### ABOUT THIS EXERCISE:
Each line below that contains the word "copy" must be copied.

### DATASET EXCERPTS:
>>>>>

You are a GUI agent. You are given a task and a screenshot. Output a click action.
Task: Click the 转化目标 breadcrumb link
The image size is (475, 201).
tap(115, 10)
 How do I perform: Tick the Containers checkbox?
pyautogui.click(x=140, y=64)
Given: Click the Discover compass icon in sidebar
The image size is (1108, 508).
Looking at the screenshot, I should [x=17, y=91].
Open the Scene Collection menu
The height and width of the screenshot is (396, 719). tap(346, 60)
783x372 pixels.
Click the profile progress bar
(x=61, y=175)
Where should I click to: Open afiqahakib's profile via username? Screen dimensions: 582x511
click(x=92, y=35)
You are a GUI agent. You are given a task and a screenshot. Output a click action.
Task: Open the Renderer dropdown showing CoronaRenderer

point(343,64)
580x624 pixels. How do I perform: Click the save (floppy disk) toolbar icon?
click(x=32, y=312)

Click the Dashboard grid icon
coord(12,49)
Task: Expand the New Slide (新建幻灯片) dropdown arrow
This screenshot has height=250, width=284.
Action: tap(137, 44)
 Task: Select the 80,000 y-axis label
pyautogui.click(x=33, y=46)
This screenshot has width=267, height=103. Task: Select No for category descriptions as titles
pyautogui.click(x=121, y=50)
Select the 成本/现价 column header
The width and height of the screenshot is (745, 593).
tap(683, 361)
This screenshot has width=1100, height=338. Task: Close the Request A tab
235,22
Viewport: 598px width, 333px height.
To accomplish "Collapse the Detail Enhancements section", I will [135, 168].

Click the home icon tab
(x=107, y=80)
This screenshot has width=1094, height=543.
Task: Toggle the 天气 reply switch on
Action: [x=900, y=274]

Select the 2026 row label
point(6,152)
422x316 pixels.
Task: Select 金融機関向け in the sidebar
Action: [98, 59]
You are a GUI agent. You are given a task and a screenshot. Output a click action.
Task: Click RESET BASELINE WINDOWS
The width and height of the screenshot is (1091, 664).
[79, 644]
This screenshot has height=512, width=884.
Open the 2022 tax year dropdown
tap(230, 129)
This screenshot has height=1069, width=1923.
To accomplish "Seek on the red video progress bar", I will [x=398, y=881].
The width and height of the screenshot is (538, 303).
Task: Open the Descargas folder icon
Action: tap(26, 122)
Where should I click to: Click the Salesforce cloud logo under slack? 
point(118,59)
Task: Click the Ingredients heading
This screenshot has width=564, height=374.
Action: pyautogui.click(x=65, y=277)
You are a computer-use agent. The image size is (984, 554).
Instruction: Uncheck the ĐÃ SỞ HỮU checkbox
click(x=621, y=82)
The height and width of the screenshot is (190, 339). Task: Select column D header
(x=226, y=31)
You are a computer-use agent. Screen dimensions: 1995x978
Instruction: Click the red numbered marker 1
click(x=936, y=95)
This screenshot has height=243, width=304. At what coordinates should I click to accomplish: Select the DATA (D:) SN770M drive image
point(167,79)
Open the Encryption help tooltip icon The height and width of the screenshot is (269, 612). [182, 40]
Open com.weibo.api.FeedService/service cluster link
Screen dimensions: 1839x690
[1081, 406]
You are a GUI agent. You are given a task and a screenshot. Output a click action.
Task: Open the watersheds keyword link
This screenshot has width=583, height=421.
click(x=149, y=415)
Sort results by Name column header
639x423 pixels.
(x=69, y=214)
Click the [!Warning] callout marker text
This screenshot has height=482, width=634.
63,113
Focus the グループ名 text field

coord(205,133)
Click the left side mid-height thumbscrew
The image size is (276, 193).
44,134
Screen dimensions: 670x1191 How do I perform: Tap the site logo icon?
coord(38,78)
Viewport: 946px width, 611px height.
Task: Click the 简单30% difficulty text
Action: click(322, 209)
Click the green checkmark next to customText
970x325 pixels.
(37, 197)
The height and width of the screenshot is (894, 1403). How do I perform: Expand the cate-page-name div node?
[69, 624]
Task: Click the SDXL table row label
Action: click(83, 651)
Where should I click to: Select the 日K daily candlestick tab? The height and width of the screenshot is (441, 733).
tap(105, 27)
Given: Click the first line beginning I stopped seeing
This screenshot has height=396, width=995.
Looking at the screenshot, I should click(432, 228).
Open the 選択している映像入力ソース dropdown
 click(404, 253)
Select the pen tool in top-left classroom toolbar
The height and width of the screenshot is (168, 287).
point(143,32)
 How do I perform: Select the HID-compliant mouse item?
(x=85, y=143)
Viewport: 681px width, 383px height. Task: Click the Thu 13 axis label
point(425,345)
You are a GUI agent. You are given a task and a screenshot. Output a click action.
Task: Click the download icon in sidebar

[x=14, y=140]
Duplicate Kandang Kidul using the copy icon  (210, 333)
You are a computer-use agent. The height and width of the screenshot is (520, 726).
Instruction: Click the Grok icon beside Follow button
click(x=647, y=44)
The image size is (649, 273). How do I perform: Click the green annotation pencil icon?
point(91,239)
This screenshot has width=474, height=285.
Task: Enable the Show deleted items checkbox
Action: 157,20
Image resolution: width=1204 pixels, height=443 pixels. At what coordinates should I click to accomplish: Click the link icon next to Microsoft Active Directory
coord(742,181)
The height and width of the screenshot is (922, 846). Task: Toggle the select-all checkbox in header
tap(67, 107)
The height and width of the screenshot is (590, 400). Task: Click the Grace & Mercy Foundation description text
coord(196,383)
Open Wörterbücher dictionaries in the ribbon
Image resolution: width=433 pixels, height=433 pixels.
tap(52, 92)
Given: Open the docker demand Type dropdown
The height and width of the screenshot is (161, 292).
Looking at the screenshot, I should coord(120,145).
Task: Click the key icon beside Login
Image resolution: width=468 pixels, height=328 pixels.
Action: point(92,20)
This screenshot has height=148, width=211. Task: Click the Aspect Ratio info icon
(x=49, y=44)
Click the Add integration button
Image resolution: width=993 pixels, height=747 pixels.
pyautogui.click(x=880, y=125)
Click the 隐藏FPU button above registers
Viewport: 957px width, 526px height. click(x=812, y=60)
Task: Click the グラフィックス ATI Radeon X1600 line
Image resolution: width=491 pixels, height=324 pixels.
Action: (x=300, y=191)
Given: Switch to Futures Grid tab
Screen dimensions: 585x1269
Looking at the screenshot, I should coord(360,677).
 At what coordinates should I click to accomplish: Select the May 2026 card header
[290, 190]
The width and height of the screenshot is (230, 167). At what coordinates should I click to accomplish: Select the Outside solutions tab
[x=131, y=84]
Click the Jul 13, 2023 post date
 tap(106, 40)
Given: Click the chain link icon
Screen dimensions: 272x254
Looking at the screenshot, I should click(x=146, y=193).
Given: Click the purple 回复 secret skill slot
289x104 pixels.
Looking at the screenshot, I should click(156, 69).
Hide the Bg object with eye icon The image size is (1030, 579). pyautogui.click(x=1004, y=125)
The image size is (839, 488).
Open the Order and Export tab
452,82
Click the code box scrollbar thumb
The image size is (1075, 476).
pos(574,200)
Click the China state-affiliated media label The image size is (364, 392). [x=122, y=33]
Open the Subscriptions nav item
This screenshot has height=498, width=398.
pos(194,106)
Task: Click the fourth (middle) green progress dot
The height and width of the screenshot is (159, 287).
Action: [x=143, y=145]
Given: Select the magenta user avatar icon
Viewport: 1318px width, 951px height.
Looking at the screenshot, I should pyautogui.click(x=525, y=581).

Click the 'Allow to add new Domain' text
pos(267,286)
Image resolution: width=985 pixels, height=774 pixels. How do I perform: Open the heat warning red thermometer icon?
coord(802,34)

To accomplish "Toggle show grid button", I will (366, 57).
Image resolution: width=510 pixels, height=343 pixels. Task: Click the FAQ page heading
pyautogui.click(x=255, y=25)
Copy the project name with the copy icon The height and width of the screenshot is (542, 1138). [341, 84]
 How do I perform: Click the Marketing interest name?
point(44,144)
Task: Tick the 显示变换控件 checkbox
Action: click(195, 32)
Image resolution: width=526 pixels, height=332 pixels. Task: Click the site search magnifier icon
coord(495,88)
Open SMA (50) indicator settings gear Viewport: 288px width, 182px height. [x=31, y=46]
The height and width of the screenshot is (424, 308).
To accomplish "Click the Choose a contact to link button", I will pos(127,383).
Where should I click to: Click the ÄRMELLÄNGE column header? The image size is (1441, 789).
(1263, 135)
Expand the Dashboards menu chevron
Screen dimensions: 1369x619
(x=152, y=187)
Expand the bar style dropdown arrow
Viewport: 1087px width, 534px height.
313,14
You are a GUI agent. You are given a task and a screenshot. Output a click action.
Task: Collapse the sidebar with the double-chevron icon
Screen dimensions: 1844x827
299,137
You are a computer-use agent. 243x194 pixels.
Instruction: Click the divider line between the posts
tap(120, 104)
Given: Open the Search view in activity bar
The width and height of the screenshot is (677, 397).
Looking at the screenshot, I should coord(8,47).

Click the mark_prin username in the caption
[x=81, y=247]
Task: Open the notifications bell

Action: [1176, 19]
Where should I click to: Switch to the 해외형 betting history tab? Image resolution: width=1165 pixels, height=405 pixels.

<<<<<

### SOLUTION:
Duplicate Kandang Kidul using the copy icon  (210, 333)
Copy the project name with the copy icon The height and width of the screenshot is (542, 1138). [341, 84]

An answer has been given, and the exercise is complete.